Il sistema misto ha fatto la fortuna dell’Italia, portandoci al 5° posto tra le economie più industrializzate a fine anni ’80.
Mattei, fondatore dell’ENI, ha evitato che l’Italia dipendesse dalle forniture di energia della British Petroleum, della Exxon o della Total, con grandi drenaggi di soldi dall’economia italiana. E ormai si è capito che gli hanno presentato il conto…
Cosa ci ha fatto arretrare dai nostri interessi nazionali?
Le cause sono economiche, politiche, culturali ed esogene.

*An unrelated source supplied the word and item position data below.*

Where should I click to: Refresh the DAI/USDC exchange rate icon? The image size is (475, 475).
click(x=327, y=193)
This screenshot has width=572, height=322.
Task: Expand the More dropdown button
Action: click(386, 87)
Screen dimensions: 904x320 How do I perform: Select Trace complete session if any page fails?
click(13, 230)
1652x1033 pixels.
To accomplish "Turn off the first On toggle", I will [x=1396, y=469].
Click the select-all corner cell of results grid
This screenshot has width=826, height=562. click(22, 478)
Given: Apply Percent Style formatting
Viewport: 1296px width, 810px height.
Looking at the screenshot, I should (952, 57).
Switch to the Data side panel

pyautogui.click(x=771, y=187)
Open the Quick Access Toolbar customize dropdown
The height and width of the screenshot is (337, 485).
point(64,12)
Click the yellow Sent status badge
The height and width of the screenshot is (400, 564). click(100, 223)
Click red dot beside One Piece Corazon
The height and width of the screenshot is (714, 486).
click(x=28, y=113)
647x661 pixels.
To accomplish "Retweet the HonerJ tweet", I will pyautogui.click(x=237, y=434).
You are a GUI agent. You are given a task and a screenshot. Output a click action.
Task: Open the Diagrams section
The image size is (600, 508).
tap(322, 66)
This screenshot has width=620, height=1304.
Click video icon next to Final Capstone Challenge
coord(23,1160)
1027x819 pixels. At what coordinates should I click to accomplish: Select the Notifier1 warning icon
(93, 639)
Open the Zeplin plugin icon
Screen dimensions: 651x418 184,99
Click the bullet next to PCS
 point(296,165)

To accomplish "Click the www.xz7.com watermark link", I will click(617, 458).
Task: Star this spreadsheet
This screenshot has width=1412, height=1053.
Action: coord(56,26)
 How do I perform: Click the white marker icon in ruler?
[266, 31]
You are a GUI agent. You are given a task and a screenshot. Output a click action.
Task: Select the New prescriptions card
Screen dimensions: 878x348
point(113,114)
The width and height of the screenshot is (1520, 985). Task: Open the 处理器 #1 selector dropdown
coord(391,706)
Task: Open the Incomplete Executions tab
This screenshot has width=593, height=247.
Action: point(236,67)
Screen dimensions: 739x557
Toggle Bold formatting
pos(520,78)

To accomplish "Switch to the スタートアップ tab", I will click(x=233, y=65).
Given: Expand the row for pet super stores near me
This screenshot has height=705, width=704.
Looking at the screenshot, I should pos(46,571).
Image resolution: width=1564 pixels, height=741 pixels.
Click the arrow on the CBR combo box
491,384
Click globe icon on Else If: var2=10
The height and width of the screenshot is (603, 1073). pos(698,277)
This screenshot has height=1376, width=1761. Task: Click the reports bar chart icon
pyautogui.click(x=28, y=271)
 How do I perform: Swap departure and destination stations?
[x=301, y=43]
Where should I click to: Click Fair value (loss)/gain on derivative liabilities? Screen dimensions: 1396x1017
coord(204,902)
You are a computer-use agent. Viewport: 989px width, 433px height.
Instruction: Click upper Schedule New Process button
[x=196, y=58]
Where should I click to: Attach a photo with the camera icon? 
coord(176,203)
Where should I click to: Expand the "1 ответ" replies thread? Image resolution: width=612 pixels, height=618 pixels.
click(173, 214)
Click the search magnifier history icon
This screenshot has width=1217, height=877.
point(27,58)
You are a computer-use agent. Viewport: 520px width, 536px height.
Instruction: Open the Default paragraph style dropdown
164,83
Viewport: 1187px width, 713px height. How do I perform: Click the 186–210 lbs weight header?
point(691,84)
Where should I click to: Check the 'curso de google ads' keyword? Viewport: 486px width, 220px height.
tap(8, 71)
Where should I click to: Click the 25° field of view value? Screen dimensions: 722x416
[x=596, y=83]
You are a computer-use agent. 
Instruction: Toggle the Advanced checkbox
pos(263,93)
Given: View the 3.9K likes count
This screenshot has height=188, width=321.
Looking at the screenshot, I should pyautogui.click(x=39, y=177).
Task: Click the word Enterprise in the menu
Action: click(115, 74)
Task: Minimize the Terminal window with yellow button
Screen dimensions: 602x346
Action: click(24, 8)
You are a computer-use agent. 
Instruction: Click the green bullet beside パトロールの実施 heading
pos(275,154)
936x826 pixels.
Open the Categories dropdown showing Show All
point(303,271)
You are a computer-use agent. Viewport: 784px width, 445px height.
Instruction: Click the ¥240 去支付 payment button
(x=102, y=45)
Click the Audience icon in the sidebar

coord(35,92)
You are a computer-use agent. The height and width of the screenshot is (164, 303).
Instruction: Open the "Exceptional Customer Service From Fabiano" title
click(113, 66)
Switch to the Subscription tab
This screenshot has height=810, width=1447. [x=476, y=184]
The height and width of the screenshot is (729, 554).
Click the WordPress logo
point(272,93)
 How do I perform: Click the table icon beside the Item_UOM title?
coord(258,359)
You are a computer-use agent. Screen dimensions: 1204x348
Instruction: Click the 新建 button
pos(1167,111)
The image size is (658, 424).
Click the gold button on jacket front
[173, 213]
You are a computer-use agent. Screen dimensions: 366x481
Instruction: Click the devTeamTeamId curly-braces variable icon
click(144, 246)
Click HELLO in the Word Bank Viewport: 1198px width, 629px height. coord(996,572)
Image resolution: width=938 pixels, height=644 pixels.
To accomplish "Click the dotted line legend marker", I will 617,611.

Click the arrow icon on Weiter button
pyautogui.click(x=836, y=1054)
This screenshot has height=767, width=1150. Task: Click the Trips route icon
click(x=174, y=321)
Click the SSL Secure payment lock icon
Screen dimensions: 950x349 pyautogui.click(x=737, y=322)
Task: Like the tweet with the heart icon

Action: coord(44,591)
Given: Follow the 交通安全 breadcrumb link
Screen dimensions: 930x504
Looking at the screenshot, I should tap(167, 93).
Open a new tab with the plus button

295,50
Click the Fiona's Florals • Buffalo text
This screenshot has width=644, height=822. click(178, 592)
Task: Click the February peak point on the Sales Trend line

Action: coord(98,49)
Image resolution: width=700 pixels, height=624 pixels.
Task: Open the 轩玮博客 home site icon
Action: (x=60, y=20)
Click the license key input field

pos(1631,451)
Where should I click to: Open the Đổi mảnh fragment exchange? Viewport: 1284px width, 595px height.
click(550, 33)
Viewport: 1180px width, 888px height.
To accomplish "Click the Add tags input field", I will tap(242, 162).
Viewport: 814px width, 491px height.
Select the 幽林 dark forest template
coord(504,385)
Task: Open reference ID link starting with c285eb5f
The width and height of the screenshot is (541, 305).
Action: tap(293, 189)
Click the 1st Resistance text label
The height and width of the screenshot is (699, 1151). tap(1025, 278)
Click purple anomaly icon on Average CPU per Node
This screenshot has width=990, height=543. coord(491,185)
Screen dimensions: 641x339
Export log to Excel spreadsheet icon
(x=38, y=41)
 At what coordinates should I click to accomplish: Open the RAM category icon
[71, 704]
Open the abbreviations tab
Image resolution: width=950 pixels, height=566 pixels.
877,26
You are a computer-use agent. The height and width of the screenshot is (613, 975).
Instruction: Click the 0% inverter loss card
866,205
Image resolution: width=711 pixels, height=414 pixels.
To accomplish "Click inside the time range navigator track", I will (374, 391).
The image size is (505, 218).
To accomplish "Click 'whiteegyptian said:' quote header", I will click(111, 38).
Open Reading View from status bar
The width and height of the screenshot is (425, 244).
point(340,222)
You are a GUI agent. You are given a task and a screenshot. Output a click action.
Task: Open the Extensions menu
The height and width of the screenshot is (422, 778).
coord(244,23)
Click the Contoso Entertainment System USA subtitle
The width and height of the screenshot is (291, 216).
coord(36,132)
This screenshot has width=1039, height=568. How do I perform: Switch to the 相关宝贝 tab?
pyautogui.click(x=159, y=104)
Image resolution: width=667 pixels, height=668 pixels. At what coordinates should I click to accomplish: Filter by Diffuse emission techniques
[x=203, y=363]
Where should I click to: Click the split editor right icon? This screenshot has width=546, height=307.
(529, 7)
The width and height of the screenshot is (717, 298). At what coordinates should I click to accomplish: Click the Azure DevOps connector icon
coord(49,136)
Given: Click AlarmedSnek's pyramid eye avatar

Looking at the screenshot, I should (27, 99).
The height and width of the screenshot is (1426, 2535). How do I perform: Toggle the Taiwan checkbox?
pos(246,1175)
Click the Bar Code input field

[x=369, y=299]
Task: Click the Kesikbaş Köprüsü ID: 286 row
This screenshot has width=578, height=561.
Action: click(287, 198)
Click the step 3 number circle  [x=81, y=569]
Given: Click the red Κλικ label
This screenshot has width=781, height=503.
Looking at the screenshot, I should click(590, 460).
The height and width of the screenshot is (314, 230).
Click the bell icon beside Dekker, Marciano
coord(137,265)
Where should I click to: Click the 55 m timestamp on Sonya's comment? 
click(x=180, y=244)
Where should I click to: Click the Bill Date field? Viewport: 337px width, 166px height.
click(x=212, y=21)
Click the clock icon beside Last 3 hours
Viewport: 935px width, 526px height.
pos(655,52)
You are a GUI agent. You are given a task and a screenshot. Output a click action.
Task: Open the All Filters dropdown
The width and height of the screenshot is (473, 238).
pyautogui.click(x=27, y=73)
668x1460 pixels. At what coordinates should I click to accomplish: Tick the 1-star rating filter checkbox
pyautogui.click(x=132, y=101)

Innanzitutto prevalsero negli anni ’70 le idee “monetariste” di Milton Friedman secondo il quale l’inflazione dipende dalla quantità di moneta stampata, per cui occorre rendere indipendenti le banche centrali dalla politica (che chiede di stamparne troppa) e far si che gli Stati si finanzino a debito sui mercati (che poi sono le grandi holding finanziarie anglosassoni) anziché, almeno in parte, con le proprie banche centrali.
Kissinger diceva: “controlla il petrolio e controllerai gli stati; controlla il cibo e controllerai il popolo”. Potremo anche aggiungere: “controlla l’indebitamento degli stati e controlli tutto”.
In secondo luogo vennero accantonate le teorie Keynesiane, vincenti sin dagli anni ’30, della spesa pubblica in fase di recessione, in quanto l’inflazione galoppante degli anni ’70 la si attribuì alle spese pubbliche sul welfare degli stati avanzati e non, più correttamente, alla decuplicazione in 6 anni del prezzo del petrolio, risorsa alla base del costo di ogni bene-prodotto.
L’errore fu fatto in mala fede, perché la spesa pubblica non può generare inflazione non controllabile, finche ci sono fattori della produzione non occupati. Detto in altro modo, finchè ci sono disoccupati e imprese in crisi.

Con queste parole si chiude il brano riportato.